Given text:
* * *


    Merck's valuation based on cash flow is compelling. Its EV/EBITDA ratio (TTM) is 7.66, which is significantly lower and more attractive than the multiples of key peers like Johnson & Johnson (14.91) and Eli Lilly (29.12). This ratio is important as it compares the total value of a company to its cash earnings before non-cash expenses, giving a clearer picture of its operational profitability relative to its price. A lower number suggests the company is cheaper. Furthermore, Merck's latest annual free cash flow (FCF) yield was a healthy 7.19%. FCF yield shows how much cash the company generates relative to its market capitalization, and a higher percentage is desirable. This strong cash generation ability supports dividends, share buybacks, and reinvestment in the business. The high recent EBITDA margin of 50.78% underscores the company's excellent cost control and profitability.

  • EV/Sales for Launchers

    Pass

    The company's EV/Sales ratio is reasonable, especially when considering its high-quality margins and stable, albeit moderate, growth prospects.

    Merck's EV/Sales (TTM) ratio stands at 3.76. This metric compares the company's total value to its sales, which can be useful for valuing a company before accounting for expenses. While not as low as some peers in the industry facing patent cliffs, it is reasonable for a stable giant like Merck. Analysts forecast revenue to grow modestly at around 4.1% to 6.0% per year over the next couple of years. While this isn't high-octane growth, it is steady for a company of Merck's size. What makes the sales multiple attractive is the high quality of those sales, evidenced by a very strong gross margin of 81.92% in the most recent quarter. This indicates that Merck retains a large portion of its revenue after accounting for the cost of goods sold, which translates into strong profitability.

* * *

Material supplied:
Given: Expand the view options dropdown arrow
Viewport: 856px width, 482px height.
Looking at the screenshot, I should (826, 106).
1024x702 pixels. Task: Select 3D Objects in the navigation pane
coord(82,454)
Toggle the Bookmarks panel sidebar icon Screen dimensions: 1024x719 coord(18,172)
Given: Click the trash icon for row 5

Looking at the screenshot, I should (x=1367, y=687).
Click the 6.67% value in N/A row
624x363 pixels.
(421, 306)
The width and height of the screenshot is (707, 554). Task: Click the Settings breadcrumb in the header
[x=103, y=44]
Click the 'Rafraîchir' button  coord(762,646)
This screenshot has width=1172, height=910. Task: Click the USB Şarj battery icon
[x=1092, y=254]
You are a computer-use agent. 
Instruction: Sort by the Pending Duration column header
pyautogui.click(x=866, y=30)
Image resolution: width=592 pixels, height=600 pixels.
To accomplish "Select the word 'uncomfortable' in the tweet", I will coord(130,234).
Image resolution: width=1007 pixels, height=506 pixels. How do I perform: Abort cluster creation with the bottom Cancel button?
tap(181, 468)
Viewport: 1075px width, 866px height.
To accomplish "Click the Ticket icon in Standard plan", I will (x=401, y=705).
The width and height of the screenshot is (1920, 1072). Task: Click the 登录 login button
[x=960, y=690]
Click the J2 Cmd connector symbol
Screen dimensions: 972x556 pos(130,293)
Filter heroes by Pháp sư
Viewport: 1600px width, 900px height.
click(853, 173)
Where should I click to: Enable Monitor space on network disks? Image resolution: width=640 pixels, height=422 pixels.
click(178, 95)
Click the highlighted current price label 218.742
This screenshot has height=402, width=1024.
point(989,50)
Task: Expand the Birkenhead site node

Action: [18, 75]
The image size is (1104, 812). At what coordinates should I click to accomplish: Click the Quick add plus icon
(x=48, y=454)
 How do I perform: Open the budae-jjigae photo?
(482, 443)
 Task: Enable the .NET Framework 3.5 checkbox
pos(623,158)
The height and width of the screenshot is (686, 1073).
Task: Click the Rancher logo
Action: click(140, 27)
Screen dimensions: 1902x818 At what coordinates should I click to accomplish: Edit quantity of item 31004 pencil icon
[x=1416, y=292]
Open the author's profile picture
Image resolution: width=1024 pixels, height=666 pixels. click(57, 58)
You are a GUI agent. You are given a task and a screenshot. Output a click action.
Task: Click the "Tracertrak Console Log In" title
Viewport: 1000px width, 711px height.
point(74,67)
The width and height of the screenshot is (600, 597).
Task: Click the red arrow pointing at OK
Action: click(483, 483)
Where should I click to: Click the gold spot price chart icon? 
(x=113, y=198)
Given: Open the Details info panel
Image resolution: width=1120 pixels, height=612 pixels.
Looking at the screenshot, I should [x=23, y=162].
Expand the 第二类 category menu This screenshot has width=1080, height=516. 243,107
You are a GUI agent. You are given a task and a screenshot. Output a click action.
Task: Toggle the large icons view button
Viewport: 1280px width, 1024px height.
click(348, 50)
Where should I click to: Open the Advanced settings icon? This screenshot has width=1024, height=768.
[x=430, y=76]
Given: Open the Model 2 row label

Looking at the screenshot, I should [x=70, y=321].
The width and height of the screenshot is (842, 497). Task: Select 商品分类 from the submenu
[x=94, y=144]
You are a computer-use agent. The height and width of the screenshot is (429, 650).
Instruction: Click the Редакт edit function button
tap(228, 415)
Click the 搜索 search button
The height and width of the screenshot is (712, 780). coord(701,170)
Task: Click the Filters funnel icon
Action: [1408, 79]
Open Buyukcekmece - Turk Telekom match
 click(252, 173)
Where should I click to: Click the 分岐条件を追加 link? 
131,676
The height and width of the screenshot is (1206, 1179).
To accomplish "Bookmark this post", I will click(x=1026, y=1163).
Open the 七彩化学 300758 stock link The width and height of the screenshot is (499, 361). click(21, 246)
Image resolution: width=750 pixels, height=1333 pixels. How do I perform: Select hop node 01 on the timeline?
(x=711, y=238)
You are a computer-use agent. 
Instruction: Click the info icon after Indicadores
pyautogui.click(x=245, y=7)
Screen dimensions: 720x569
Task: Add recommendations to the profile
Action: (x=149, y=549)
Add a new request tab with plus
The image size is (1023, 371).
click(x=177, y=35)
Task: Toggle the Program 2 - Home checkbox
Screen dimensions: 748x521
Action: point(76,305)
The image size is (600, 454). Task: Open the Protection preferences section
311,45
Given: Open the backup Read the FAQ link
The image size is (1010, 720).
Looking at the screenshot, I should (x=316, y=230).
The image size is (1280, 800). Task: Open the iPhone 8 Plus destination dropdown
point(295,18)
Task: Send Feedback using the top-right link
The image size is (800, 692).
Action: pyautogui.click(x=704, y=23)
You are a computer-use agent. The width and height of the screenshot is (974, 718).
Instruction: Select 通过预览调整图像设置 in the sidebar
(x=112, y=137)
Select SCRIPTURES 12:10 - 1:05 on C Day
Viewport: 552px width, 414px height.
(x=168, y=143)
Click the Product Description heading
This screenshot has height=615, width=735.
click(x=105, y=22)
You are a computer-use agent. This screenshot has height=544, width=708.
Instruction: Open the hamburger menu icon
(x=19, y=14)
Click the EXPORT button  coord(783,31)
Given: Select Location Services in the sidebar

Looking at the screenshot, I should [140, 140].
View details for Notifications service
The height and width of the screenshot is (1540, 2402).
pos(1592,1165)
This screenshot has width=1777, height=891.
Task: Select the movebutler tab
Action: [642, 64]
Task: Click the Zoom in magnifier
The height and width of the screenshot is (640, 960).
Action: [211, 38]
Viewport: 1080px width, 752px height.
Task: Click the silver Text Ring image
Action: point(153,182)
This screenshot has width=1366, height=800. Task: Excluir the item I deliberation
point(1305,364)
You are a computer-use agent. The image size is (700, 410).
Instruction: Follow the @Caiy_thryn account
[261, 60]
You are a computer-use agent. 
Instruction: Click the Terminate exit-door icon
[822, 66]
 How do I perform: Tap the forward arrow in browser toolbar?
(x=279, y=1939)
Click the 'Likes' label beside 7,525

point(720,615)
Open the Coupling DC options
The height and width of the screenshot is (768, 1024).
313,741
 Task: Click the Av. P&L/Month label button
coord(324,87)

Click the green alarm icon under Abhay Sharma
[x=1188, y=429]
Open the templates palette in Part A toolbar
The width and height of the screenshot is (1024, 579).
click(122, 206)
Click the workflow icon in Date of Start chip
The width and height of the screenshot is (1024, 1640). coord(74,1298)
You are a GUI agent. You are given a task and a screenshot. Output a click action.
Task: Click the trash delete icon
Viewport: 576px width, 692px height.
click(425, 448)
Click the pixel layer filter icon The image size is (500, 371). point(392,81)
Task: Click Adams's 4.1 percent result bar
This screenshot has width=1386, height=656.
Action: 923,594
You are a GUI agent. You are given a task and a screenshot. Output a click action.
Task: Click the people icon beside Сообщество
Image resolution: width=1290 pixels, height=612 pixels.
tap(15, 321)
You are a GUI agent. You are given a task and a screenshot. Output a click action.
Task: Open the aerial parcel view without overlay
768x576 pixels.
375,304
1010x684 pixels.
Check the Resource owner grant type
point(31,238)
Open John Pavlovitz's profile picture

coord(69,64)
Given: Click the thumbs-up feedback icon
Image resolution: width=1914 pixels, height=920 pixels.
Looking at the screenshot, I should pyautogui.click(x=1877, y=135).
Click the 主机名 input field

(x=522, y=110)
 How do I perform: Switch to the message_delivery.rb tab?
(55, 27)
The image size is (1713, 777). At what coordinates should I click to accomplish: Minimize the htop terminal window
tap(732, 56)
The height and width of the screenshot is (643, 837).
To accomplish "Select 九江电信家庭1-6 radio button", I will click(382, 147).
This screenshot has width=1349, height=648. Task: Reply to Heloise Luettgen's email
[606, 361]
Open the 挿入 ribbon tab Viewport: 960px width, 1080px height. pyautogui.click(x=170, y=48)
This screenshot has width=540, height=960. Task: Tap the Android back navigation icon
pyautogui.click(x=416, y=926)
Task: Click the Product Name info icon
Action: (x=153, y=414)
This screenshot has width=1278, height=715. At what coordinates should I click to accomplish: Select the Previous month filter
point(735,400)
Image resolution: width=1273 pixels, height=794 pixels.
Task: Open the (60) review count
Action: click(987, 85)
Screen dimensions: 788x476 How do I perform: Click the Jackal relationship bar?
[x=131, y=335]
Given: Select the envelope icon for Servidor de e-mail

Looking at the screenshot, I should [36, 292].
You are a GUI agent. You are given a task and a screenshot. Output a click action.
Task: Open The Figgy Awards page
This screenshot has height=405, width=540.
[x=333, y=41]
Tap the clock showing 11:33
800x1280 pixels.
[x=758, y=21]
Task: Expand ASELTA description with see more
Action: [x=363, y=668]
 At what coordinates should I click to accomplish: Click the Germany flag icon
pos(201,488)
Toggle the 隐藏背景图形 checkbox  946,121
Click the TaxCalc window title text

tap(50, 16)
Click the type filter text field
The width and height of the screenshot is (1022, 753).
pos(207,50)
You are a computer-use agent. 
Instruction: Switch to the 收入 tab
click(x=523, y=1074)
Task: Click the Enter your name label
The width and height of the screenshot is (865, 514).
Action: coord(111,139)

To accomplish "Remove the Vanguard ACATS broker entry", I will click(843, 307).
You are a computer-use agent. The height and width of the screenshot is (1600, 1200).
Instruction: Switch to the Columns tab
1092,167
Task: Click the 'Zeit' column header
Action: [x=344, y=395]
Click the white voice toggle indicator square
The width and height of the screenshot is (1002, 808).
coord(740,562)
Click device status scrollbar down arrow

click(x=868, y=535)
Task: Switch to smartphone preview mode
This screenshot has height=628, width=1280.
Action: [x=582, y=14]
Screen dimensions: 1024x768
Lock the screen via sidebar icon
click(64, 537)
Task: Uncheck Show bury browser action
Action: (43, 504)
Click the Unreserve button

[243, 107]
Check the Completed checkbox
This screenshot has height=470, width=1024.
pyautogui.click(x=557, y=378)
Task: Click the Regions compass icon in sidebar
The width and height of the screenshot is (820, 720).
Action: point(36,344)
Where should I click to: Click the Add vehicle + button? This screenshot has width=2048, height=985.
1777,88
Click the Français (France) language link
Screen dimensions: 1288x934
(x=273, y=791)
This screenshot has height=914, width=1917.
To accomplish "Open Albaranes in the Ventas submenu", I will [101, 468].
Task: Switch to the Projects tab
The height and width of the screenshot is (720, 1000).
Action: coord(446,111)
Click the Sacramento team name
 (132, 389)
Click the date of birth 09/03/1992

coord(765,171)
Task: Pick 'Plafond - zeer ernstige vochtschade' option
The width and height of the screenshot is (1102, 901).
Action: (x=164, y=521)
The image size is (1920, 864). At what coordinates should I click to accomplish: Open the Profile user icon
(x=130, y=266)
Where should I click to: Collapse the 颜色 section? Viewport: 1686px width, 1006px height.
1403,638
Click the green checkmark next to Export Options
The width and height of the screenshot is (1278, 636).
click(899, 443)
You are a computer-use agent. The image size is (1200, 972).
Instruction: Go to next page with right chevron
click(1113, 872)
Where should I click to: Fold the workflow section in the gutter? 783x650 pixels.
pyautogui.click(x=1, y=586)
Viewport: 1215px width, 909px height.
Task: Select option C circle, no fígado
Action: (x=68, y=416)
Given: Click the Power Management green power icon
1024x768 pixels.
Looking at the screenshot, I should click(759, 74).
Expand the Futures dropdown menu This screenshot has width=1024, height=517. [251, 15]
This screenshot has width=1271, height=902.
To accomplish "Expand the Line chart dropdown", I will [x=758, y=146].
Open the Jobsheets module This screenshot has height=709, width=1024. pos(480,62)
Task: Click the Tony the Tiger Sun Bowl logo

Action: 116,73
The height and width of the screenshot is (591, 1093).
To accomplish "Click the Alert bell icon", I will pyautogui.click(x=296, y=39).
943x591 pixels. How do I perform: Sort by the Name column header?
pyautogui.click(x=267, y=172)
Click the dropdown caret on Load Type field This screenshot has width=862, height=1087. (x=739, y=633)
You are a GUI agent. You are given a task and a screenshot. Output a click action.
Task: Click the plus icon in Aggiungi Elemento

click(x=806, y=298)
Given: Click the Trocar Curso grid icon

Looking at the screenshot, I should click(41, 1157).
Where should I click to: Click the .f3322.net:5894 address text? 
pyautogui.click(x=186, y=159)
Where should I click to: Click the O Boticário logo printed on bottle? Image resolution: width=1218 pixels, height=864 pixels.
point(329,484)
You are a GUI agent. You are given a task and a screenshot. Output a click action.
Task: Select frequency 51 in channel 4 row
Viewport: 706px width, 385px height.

* * *

Work order A: Using the Merck valuation text, mark each statement yes or no and quote the exact words that decide it. (i) Merck's trailing EV/EBITDA ratio is lower than Eli Lilly's. (ii) Merck's gross margin in the most recent quarter was 50.78%. (iii) Analysts expect Merck's revenue to grow about 4.1% to 6.0% per year over the next couple of years.
Work order B: Extend the Merck valuation text past its final sentence, in the same voice.

Answer A:
(i) Yes: "Its EV/EBITDA ratio (TTM) is 7.66, which is significantly lower and more attractive than the multiples of key peers like Johnson & Johnson (14.91) and Eli Lilly (29.12)."
(ii) No: "a very strong gross margin of 81.92% in the most recent quarter"
(iii) Yes: "Analysts forecast revenue to grow modestly at around 4.1% to 6.0% per year over the next couple of years."

Answer B:
  • PEG and Growth Mix

    Pass

    The PEG ratio is attractive, suggesting the stock's price is reasonable relative to its expected earnings growth.

    The Price/Earnings-to-Growth (PEG) ratio provides a more complete picture than the P/E ratio alone by factoring in expected earnings growth. A PEG ratio around 1 is often considered fair value. Merck's provided PEG ratio is 1.18. More recent data suggests a PEG ratio of 0.95. Both figures indicate that the stock is reasonably valued, if not undervalued, relative to its growth prospects. Analyst consensus expects EPS to grow by nearly 10% next year. This growth is driven by key products and a robust pipeline. The combination of a low P/E ratio and solid earnings growth results in an attractive PEG, making a strong case for the stock's value.

  • P/E vs History & Peers

    Pass

    Merck's P/E ratio is significantly below its historical averages and the broader industry, signaling that the stock is currently inexpensive.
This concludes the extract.